### [GIVEN PROBLEM A]
Copy out the records exactly, everything from the line containing "Task: Click the campaigns" down to the line containing "click(x=1260, y=120)", including both of those lines.

+ + + + +

So that 650 ish hp allowing for drivetrain loss with the same fuel / boost / cams / everything.

I would imagine up to a 10% efficiency improvement with a good guy and a flow bench.
So thats 700hp and we still havnt wound up the boost, reindexed the plugs or put any funny fuel in it ....
I would expect 60 easy maybe 80hp at the engine from c16
So thats now 780 hp

Still havnt got to the top of the compressor map yet ...

C'mon pal , just because you think it cant be done doesnt make it so.


----------



## rb30r34 (Jun 30, 2008)

GT-R Glenn said:


> Rb30 R34
> Theres a few really good threads already on hairdryers for 30's
> go Search
> Advanced search
> ...


I know mate, ive read them. I was just interested in the opinions of a few characters on here.


----------



## rb30r34 (Jun 30, 2008)

Lith said:


> RB30R34, what fuel are you going to be using? Manifolds? Other engine mods? And what dyno/who is tuning it?


98 for track, probably q16 for drags. Stock manifolds. Extensive head work by kelfords. RIPS forged rb30. Dry sump. Jason will be tuning it on his dyno.


----------



## rb30r34 (Jun 30, 2008)

Sub Boy said:


> What does the Hioctane R34 make? I would think you would be close to that. That would be 50-100hp more than a RB26 with -5's so would make sense:thumbsup:
> 
> [Waits for Scoob to flame me]
> 
> :flame::flame:


Around the 550wkw mark.

+ + + + +

### [GIVEN PROBLEM B]
Reproduce exactly everything in the forum thread from "So that 650" down to "make it so.".

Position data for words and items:
+ + + + +

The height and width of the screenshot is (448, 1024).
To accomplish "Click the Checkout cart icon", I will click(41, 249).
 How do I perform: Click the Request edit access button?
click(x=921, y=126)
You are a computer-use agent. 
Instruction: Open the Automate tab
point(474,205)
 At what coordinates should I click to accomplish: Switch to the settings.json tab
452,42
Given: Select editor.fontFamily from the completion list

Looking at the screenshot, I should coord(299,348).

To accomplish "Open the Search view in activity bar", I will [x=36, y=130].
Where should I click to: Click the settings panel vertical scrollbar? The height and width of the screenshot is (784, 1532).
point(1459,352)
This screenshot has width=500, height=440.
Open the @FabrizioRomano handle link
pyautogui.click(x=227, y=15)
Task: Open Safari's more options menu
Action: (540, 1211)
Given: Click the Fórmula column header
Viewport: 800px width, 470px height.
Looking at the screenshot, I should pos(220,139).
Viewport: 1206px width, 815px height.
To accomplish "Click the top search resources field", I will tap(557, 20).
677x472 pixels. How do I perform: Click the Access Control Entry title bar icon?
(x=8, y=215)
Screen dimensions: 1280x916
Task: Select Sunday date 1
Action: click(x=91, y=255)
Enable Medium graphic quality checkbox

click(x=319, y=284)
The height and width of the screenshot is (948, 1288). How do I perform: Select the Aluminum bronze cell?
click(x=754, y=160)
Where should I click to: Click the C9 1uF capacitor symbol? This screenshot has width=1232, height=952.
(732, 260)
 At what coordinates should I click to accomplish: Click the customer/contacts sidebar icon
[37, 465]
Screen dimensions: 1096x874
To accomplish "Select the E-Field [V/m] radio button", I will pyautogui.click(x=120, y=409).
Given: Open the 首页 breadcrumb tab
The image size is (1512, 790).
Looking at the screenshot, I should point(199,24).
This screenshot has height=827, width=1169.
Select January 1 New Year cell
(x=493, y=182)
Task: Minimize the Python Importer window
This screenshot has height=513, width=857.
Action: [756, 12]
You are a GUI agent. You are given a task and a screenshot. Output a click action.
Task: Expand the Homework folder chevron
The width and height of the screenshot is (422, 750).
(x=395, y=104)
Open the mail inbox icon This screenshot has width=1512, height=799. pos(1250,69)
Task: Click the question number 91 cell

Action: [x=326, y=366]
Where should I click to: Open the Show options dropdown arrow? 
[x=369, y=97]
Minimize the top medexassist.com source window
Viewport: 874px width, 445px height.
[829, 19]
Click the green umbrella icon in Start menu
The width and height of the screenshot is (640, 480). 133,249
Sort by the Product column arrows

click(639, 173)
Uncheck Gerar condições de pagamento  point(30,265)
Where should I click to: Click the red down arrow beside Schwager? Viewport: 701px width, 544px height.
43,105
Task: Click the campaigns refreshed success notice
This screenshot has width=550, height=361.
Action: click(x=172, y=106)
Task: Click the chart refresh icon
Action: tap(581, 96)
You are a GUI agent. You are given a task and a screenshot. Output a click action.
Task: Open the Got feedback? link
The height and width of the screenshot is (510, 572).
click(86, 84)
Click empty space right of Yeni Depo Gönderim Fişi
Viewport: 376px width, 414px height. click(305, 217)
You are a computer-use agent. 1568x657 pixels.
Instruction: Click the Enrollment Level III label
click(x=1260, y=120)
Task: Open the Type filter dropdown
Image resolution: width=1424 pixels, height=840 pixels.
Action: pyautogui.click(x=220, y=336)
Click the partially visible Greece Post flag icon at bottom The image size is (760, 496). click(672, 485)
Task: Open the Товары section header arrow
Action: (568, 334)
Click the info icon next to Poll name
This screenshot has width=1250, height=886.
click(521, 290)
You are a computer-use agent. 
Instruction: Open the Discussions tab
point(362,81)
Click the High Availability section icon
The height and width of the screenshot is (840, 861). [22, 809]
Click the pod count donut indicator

+ + + + +

### [EXERCISE OUTPUT A]
Task: Click the campaigns refreshed success notice
This screenshot has width=550, height=361.
Action: click(x=172, y=106)
Task: Click the chart refresh icon
Action: tap(581, 96)
You are a GUI agent. You are given a task and a screenshot. Output a click action.
Task: Open the Got feedback? link
The height and width of the screenshot is (510, 572).
click(86, 84)
Click empty space right of Yeni Depo Gönderim Fişi
Viewport: 376px width, 414px height. click(305, 217)
You are a computer-use agent. 1568x657 pixels.
Instruction: Click the Enrollment Level III label
click(x=1260, y=120)

### [EXERCISE OUTPUT B]
So that 650 ish hp allowing for drivetrain loss with the same fuel / boost / cams / everything.

I would imagine up to a 10% efficiency improvement with a good guy and a flow bench.
So thats 700hp and we still havnt wound up the boost, reindexed the plugs or put any funny fuel in it ....
I would expect 60 easy maybe 80hp at the engine from c16
So thats now 780 hp

Still havnt got to the top of the compressor map yet ...

C'mon pal , just because you think it cant be done doesnt make it so.